In merito al presupposto soggettivo di applicazione dell'imposta, il successivo quarto comma dell'art. 4 stabilisce che per gli enti che non hanno per oggetto esclusivo o principale l'esercizio di attività commerciale, tra i quali rientrano gli enti locali, si considerano effettuate nell'esercizio di imprese, e come tali sono incluse nel campo di applicazione dell'IVA, soltanto le cessioni di beni e le prestazioni di servizi fatte nell'esercizio di attività commerciali.
Per quanto concerne, poi, la normativa comunitaria, è pur vero che essa prevede per l'IVA una sfera di applicazione molto ampia (l'art. 4 della citata sesta direttiva stabilisce, al n. 1, che si considera soggetto passivo chiunque esercita in modo indipendente e in qualsiasi luogo una delle attività economiche di cui al n. 2 e la nozione di “attività economica” è definita al detto n. 2 come comprendente “tutte le attività di produttore, di commerciante o di prestatore di servizi”, con l'ulteriore precisazione che si considera in particolare attività economica “un'operazione che comporti lo sfruttamento di un bene materiale o immateriale per ricavarne introiti aventi un certo carattere di stabilità”); tuttavia, l'art. 13, parte B, lettera b), della medesima direttiva prevede l'esenzione dall'IVA per le attività di “affitto e locazione di beni immobili” (con alcune eccezioni che qui non interessano) (per la normativa interna, v. l'art. 10, n. 8, del d.p.r. n. 633 del 1972).

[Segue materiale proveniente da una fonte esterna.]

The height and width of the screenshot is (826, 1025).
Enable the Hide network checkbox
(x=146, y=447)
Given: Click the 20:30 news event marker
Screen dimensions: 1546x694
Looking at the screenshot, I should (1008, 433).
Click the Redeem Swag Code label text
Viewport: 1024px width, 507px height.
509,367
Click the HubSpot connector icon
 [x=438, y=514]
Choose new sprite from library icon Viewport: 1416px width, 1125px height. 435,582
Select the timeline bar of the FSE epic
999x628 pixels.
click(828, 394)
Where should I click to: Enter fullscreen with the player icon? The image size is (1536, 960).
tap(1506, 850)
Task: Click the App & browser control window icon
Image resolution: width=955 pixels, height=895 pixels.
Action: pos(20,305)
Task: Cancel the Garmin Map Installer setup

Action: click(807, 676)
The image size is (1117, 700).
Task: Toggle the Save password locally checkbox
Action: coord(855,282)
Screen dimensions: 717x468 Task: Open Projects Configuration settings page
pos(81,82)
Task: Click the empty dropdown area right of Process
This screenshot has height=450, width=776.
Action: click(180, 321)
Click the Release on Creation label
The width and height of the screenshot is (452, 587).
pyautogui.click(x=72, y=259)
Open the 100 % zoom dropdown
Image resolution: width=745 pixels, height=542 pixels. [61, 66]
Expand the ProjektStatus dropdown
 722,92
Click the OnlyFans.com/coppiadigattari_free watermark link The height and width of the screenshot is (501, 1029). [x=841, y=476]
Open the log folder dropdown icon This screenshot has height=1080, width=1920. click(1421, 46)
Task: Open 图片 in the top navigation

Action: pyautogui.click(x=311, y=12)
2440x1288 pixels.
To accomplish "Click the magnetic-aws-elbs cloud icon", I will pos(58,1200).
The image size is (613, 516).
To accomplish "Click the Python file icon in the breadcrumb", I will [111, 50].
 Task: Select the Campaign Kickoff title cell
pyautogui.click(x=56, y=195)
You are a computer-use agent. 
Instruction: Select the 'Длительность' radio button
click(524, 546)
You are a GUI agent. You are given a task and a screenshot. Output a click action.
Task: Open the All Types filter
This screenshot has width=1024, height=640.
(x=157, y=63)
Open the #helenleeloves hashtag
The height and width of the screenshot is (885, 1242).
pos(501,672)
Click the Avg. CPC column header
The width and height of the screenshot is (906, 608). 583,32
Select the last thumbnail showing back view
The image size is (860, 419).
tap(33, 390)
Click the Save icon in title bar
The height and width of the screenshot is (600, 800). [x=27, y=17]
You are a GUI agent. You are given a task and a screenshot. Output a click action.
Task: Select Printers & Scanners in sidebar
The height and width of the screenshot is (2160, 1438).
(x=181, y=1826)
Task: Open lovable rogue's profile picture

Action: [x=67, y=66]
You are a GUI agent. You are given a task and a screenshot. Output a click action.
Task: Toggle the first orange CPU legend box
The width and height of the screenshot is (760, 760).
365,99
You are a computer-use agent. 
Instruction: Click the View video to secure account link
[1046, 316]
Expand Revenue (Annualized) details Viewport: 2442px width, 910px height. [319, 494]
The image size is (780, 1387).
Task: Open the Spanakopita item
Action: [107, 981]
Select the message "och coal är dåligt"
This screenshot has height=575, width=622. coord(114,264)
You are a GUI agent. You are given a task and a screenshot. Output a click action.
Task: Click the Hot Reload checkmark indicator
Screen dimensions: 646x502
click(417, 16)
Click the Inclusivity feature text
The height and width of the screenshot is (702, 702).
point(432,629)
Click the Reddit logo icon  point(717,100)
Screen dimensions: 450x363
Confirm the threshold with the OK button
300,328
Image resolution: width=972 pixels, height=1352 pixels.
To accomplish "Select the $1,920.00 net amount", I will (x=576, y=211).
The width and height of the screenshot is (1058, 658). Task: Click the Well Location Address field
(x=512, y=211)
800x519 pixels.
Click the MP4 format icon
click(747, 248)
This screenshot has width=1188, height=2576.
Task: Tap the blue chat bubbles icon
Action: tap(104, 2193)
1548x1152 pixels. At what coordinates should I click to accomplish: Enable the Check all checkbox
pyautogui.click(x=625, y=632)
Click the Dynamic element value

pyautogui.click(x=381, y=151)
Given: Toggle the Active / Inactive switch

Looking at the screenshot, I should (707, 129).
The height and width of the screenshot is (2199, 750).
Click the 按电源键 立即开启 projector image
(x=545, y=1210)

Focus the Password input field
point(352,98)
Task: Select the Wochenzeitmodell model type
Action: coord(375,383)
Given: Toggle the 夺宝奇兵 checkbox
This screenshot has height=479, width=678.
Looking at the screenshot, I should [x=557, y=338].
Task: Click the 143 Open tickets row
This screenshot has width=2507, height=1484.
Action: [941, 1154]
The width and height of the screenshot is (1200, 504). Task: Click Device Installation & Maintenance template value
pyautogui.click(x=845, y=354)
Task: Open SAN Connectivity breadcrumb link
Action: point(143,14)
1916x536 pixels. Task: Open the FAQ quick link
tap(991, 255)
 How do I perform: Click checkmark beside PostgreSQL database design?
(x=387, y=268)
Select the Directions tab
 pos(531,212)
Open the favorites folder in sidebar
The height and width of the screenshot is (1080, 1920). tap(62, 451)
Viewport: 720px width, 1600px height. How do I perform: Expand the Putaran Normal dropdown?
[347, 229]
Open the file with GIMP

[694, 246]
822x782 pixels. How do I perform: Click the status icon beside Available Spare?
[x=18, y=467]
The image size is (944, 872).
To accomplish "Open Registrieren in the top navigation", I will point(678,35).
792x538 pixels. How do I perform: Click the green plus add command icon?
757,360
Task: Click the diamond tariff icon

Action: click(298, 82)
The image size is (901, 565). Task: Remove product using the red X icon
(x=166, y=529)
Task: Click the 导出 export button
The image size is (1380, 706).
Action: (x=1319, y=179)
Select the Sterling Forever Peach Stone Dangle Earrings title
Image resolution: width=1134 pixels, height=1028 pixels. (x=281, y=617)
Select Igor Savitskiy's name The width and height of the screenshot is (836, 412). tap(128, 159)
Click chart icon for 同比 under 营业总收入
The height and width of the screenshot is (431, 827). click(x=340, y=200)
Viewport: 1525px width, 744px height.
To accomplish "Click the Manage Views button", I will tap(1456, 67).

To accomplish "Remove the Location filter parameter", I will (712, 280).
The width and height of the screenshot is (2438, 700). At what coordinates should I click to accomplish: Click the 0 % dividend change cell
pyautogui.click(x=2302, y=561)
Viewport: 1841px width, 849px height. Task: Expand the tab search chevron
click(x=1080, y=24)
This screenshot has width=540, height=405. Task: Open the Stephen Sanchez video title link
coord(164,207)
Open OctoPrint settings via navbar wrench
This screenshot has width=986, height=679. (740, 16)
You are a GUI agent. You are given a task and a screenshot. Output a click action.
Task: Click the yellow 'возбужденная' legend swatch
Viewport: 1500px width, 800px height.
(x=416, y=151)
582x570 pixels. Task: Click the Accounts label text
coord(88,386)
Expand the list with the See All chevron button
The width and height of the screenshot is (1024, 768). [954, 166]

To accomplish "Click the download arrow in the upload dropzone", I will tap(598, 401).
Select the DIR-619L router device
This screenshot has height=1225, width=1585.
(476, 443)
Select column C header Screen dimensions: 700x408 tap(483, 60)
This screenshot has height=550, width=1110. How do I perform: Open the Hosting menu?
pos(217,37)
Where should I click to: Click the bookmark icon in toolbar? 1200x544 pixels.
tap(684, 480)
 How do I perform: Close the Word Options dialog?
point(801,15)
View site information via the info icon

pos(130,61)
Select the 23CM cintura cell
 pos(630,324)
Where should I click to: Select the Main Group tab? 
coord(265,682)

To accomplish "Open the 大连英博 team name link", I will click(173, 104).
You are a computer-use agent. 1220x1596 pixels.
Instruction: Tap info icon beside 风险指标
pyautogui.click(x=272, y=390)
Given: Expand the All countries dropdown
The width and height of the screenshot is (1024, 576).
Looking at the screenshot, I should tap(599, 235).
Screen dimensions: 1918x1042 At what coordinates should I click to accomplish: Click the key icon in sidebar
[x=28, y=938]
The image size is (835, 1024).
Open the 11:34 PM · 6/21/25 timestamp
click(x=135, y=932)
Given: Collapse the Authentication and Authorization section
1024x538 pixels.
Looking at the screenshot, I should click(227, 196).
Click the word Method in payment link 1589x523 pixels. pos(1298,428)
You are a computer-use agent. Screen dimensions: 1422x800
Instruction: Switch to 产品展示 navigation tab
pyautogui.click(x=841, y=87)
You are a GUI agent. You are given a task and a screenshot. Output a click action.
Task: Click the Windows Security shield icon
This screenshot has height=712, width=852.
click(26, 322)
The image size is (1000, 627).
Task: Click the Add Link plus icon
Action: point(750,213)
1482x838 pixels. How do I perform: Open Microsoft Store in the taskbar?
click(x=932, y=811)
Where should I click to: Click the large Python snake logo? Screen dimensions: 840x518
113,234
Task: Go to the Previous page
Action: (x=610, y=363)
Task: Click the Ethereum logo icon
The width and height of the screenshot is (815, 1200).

3. In conclusione, va accolto il secondo motivo e rigettato il primo; la sentenza impugnata deve essere cassata in relazione al motivo accolto e, non essendo necessari ulteriori accertamenti di fatto, la causa va decisa nel merito, con il rigetto del ricorso introduttivo del Comune limitatamente alla parte in cui l'atto impugnato si riferisce all'IVA relativa alla locazione dello stadio comunale.
4. Sussistono giusti motivi, anche per la sostanziale novità della questione, per disporre la compensazione delle spese dell'intero giudizio.

P.Q.M.

La Corte rigetta il primo motivo di ricorso ed accoglie il secondo; cassa la sentenza impugnata in relazione al motivo accolto e, decidendo nel merito, rigetta il ricorso introduttivo del Comune avverso l'atto di rettifica nella parte in cui si riferisce all'IVA sulla locazione dello stadio comunale.
Compensa le spese dell'intero giudizio.